I don't know what is the equation used to get P-Q to get X-,Z-.
Actually, if you're using the Montgomery Ladder algorithm, it's the base point we're multiplying.
At each step of the iteration, we have the points $P, P+G, G$ (where $P = zG$, where $z$ is the part of the multiplier we've already entered), and depending on whether the next bit in the multiplier is a 1, we want (if it is a 0) $2P, 2P+G, G$ or (if it is a 1) $2P+G, 2P+2G, G$.
So, the first step is to take $(X_P, Z_P) = P+G$, and $(X_Q, Z_Q) = P$, and $(X_\ominus, Z_\ominus ) = G$; it is easy to see that the precondition $(X_P, Z_P) - (X_Q, Z_Q) = (X_\ominus, Z_\ominus )$ holds; the addition algorithm then gives us $(X_\oplus, Z_\oplus ) = (X_P, Z_P) + (X_Q, Z_Q) = 2P+G$. And, all we need to do is compute either $2P$ or $2P+2G$ - either case is just a doubling of a value we already have.
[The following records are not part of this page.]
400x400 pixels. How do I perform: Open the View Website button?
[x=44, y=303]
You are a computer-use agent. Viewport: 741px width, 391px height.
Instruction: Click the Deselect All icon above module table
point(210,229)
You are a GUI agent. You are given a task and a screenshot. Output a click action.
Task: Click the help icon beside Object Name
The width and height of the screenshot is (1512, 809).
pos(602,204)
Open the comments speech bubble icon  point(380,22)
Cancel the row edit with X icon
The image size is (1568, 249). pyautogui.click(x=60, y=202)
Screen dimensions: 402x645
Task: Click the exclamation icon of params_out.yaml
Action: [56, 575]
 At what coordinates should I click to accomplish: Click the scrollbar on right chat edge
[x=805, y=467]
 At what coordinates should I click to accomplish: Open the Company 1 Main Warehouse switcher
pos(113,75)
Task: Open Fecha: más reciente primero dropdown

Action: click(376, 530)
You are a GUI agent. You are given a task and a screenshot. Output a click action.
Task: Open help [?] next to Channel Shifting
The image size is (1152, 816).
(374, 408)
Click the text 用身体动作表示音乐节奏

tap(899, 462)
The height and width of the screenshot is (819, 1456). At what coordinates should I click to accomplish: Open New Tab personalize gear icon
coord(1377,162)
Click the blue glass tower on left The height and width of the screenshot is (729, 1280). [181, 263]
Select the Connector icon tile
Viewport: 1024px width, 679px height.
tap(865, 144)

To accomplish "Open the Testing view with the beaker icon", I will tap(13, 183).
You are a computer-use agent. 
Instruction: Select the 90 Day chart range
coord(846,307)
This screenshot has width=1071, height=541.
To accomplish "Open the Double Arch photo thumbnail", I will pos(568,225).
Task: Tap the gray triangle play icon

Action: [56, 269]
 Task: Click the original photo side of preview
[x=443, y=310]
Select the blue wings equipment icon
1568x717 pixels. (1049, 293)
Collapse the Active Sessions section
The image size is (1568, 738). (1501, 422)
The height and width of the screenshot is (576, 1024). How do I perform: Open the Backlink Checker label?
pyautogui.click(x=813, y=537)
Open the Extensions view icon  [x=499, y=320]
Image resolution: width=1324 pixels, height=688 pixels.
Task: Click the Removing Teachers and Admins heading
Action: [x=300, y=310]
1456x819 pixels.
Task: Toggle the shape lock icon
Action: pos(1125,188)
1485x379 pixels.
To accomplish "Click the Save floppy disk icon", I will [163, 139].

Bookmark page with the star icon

And, to start the process, we start with $P=0$ (hence our triple is $(0, G, G)$, which fulfills the precondition, and then we can start by shifting the multiplier bits in, in msb to lsb order...
Hence, in this application, $X_\ominus, Z_\ominus )$ is always $G$ (the base point we are multiplying by).